The Cancellation Rate is the number of seller-fulfilled orders cancelled by the seller prior to ship-confirmation divided by the number of seller-fulfilled orders within the relevant time period.
Cancellation Rate = (CancelledOrders) / (TotalOrders)
When computing this metric, we consider all order cancellations initiated by the seller, with the exception of those that are requested by the buyer using the order-cancellation options in their Amazon account. Pending orders that are cancelled by the buyer directly on Amazon are also not included. When an order comes in, it's very important that the item is in stock and available to ship. Pre-fulfillment order cancellations that are not in response to buyer requests can point to areas of improvement in your inventory management. We suggest that you work toward achieving and maintaining a pre-fulfillment cancel rate of less than 2.5%. We also require that you cancel no more than 2.5% of your orders.
A green check-mark in this column means that your performance is meeting Amazon's target for this metric.
A yellow exclamation point this column means that your performance does not currently meet Amazon's target for this metric. You should take steps immediately to improve your performance in this area. Performance at this level will not generally result in the suspension of your selling account, provided you are actively working to improve your customers' satisfaction.
A red "X" in this column means your performance does not meet Amazon's target for this metric and continued performance at this level may result in suspension or removal of your seller-fulfilled selling privileges.
Why are seller-cancelled orders bad?
It's important to ensure that items you've listed on Amazon are in stock and available to ship. When you cancel an order placed by a buyer prior to fulfillment, it's usually because the item is out of stock.
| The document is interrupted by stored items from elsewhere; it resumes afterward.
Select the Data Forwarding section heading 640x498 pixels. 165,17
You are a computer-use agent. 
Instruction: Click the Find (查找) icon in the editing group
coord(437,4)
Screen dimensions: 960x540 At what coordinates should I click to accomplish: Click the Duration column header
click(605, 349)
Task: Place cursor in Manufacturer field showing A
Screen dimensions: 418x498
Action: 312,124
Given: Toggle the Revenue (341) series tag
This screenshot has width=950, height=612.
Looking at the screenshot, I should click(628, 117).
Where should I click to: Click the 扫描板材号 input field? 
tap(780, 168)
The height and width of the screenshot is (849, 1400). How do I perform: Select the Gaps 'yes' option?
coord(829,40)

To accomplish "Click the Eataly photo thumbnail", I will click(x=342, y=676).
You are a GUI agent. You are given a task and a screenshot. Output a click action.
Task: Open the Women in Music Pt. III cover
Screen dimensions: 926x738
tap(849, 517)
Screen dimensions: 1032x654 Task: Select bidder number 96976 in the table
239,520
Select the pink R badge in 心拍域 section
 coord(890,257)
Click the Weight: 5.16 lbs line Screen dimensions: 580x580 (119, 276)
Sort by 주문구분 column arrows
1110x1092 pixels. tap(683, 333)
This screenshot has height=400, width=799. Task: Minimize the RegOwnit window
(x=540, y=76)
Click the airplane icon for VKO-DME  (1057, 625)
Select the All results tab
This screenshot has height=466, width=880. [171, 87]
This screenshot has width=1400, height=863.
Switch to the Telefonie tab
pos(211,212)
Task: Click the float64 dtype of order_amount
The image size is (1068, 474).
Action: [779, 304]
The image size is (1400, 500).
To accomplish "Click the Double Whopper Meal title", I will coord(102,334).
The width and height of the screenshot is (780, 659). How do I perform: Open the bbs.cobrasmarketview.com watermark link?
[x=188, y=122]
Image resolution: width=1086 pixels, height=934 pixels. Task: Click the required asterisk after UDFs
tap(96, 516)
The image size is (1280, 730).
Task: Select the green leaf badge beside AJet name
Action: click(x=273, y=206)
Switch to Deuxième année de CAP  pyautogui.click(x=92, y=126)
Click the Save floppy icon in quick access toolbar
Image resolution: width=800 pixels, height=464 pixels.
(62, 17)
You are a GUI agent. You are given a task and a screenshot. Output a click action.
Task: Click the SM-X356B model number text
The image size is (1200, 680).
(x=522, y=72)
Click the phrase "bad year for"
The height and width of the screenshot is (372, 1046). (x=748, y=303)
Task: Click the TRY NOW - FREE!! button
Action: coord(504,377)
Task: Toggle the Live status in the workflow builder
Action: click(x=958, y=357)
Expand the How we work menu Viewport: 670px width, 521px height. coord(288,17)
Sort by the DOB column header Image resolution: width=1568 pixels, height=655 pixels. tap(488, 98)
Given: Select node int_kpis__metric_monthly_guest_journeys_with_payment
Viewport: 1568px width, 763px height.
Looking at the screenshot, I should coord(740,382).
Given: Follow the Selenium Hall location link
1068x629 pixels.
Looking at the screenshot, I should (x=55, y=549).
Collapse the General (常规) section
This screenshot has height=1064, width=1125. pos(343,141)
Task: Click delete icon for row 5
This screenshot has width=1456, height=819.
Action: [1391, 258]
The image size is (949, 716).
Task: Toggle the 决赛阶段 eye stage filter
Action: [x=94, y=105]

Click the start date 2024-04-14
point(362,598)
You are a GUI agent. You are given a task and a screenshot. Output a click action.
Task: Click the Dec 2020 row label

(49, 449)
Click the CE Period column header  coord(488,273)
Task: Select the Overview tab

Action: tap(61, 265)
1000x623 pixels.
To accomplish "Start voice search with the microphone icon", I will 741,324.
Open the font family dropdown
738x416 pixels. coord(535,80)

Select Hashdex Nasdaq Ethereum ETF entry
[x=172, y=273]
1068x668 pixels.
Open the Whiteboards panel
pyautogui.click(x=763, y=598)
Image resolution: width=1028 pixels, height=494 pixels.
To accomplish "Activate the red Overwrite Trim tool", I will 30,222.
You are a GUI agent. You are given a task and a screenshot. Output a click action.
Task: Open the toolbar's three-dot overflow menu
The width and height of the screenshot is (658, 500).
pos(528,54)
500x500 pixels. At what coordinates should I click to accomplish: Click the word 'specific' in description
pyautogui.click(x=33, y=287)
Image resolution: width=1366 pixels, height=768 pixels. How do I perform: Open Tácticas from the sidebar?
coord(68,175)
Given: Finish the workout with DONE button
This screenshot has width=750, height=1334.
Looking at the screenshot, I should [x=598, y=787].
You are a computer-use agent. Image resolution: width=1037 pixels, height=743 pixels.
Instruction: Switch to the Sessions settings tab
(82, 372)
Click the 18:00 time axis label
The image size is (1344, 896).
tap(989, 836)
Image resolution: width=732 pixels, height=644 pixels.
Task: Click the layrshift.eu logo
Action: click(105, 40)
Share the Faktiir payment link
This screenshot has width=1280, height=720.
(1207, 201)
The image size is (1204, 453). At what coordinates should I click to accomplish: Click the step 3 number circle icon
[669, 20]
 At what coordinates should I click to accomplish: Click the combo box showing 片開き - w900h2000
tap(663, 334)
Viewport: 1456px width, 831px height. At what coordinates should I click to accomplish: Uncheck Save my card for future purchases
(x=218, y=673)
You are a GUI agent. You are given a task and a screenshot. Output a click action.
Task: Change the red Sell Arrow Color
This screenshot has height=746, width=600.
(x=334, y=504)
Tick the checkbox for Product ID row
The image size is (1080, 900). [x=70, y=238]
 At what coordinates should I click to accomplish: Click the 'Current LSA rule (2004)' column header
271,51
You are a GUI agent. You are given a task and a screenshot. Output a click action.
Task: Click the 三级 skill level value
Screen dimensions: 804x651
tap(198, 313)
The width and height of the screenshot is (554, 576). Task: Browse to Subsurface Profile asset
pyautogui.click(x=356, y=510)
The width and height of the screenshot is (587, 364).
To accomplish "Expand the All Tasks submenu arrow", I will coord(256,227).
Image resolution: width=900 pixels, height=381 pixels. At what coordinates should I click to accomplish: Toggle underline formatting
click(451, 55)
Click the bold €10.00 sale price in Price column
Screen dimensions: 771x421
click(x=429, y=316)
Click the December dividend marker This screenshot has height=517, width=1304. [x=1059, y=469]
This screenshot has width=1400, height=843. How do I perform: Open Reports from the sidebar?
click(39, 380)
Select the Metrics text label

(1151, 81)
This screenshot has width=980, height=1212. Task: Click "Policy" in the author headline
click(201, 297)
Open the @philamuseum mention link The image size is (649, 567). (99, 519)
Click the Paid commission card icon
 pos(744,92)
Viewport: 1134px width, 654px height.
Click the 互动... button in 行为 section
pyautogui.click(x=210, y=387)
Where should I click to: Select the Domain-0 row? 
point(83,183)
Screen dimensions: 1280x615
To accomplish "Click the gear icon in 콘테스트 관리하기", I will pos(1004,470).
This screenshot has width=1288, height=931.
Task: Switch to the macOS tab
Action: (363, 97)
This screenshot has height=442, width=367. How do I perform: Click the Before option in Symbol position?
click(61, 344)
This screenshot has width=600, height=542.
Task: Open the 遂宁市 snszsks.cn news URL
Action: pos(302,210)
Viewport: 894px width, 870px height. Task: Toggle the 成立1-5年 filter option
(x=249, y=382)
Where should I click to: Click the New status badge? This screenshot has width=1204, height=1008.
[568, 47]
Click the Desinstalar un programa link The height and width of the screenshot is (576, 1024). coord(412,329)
Of course, some percentage of stock-outs may be unavoidable in normal business practice, but we expect you to try to minimize such issues. High cancelled order rates are a problem that can impact your selling account. In the short term, it also negatively affects your bottom line because an unfulfilled order is lost revenue to your company.
What is the difference between a refunded and a cancelled order?
A decision not to fulfill an order prior to ship-confirmation is treated as a cancelled order. Once an order is ship-confirmed, a decision to accept a return or not ship an item is treated as a refund. Refunds are not always negative events but a high Refund Rate can often be a sign of an underlying issue worthy of review.